After Lionel Barrymore’s fruitily voiced introduction we open with some Brahms. Though the documentation doesn’t disclose the exact provenance of any of these recordings this Hungarian Dance is derived from a Concert Hall broadcast for Armed Forces Radio made in Los Angeles in January 1945 and was once available on a Rococo LP. Those who swear by the Steinberg-led Introduction and Rondo Capriccioso probably haven’t heard the 1935 Barbirolli disc. Even so this 1945 performance is full of Heifetz’s enormous and sumptuous flair, a sense of luscious intimacy and panache – with Heifetz slides (unmistakeable) and finger position changes of intensity and heat. Heifetz recorded, one way or another, quite a bit of Castelnuovo-Tedesco, including his major commitment, the Second Concerto, with Wallenstein in 1954 (a recording of the First under Toscanini and the NBC Orchestra hasn’t, to my knowledge, yet surfaced. Let’s hope.) This live broadcast of the second movement is full of great delicacy and intimately soaring lyricism as well as magnetic sweep. The aural imperfections of occluded orchestral contributions – and they are in any case a little untidy – are no hindrance at all.

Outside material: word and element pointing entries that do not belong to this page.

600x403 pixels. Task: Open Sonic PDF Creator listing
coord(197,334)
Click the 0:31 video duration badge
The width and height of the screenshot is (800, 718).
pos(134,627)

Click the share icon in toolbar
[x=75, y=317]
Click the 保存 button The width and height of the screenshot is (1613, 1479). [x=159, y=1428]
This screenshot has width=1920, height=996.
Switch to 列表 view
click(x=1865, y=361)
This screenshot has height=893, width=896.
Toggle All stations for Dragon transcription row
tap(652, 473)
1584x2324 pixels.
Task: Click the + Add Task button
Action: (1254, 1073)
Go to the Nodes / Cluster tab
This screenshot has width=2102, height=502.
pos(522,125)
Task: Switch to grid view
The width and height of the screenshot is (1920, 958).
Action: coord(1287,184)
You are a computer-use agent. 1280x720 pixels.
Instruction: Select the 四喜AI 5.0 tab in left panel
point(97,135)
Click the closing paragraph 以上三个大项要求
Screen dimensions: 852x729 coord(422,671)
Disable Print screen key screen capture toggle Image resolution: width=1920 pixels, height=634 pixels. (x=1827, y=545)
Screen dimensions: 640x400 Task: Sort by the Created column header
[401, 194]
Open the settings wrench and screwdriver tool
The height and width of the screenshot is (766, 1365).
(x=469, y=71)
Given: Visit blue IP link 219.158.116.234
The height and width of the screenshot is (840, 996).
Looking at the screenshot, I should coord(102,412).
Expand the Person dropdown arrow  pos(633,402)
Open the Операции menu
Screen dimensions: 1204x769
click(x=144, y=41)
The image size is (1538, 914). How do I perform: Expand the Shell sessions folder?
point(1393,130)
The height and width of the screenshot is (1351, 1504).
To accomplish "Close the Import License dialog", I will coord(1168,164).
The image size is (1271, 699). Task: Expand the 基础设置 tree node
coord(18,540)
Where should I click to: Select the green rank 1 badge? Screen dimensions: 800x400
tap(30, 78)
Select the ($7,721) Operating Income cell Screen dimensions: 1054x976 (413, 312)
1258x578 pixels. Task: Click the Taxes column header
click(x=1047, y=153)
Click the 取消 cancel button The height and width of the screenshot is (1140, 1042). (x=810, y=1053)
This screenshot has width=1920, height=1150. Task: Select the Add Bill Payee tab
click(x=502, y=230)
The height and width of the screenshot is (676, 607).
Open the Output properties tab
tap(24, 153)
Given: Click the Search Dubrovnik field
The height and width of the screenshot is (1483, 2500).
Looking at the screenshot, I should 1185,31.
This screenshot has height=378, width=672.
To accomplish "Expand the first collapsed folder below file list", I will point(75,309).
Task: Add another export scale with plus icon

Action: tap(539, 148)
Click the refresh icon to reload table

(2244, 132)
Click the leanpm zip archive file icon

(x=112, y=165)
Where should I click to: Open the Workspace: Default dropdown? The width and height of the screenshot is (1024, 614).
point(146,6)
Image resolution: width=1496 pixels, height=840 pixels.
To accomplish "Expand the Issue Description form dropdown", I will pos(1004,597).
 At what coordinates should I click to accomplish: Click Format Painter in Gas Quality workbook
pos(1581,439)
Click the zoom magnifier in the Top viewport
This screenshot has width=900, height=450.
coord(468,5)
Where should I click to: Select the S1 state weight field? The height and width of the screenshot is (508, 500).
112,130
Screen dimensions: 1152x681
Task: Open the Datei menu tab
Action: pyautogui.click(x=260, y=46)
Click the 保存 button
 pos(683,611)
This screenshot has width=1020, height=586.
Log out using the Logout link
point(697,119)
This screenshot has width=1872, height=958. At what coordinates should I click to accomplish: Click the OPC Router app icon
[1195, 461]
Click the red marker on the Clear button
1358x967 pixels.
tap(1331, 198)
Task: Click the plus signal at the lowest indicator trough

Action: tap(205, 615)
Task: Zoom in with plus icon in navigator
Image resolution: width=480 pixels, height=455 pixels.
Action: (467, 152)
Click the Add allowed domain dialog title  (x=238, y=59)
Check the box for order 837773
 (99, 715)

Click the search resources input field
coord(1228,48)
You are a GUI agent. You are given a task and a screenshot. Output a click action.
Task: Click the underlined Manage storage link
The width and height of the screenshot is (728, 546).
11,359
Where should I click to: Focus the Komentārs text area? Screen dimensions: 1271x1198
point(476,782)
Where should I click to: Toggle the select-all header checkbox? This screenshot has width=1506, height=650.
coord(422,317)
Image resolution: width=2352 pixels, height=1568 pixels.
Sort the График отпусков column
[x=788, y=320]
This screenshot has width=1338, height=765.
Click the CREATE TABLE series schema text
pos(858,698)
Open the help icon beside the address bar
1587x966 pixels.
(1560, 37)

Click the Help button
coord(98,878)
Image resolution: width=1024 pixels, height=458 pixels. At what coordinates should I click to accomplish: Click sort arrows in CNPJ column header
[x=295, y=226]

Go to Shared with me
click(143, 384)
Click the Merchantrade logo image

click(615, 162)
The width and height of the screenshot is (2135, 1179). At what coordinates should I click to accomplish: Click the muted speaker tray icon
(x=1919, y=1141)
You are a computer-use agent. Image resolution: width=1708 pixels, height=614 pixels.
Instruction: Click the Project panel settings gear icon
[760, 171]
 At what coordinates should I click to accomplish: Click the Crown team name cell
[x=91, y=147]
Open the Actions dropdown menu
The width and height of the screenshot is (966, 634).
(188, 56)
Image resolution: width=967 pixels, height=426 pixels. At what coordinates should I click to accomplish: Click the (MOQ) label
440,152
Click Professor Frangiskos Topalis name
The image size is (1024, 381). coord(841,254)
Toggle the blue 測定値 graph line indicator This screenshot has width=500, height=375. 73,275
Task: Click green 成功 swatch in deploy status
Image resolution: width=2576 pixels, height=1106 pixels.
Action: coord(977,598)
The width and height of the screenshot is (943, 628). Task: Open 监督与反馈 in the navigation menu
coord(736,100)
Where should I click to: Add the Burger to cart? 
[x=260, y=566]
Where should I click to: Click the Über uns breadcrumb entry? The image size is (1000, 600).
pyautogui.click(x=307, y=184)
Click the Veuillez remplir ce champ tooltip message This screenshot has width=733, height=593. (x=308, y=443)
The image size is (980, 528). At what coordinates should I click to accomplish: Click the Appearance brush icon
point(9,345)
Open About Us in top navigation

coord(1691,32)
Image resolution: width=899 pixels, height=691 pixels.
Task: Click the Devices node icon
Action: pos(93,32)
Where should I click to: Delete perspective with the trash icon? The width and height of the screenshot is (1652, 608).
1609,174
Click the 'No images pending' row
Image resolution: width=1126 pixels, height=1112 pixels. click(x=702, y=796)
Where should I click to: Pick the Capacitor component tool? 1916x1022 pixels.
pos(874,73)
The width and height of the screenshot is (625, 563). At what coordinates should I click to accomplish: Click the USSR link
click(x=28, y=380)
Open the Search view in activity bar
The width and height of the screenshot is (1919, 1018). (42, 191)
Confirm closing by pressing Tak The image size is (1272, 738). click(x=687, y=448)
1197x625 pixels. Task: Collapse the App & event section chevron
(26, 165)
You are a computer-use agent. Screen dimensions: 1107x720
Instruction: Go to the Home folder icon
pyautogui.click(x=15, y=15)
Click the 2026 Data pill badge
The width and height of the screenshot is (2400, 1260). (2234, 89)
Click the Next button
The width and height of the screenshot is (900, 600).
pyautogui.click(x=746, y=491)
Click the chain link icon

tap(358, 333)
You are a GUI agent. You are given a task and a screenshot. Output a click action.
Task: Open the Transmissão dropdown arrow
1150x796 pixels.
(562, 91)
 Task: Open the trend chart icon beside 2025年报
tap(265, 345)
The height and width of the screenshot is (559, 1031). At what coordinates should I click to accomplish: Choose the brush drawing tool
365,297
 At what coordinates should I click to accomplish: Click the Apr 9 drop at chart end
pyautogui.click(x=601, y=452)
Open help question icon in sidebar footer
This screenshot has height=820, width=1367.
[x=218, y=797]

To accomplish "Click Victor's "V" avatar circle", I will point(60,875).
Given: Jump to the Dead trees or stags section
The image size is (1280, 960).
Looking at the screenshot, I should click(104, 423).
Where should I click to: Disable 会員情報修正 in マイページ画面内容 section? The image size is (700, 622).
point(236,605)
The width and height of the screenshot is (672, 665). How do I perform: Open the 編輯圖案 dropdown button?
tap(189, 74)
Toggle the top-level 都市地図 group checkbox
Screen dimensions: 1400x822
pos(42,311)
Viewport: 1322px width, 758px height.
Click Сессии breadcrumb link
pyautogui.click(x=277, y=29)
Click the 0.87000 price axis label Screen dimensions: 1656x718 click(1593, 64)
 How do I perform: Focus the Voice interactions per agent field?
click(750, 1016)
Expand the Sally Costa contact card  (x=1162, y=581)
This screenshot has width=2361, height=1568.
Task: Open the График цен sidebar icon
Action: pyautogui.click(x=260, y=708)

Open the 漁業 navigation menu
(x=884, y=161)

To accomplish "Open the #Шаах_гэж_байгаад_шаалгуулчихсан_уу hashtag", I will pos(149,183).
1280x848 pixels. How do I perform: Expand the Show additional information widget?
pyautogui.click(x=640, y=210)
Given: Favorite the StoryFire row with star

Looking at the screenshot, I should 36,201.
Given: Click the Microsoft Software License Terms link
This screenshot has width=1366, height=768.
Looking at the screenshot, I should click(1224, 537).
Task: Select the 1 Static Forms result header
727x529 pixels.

Beau Soir comes with his characteristic hooded and muted intensity and Clair de Lune though familiar from the Bay disc of 1945, represents a slightly later take on it. The well-chosen dance selection proves enticing as well, though all will be familiar from commercial discs. Good to hear Gruenberg’s concerto movement (only the second movement is here) as it’s never struck me as bad as people say it is – certainly not in a performance as evocative as this one. The Lalo is grave and dramatic and not at all Francophile in orientation but lovers of Americana will applaud the sliver of Burleigh and C. C. White’s Plenty o’ Nuttin impression in his Levee Dance with its Joshua fit quotation. To end we have a Heifetz blockbuster, Sarasate’s Romanza Andaluza. Having listened to eighteen different recordings of it one evening recently – for reasons too dull for me to go into – ranging from Armida Senatra in about 1910 to Michael Rabin in about 1950 I can say with some authority that Heifetz has never been matched here.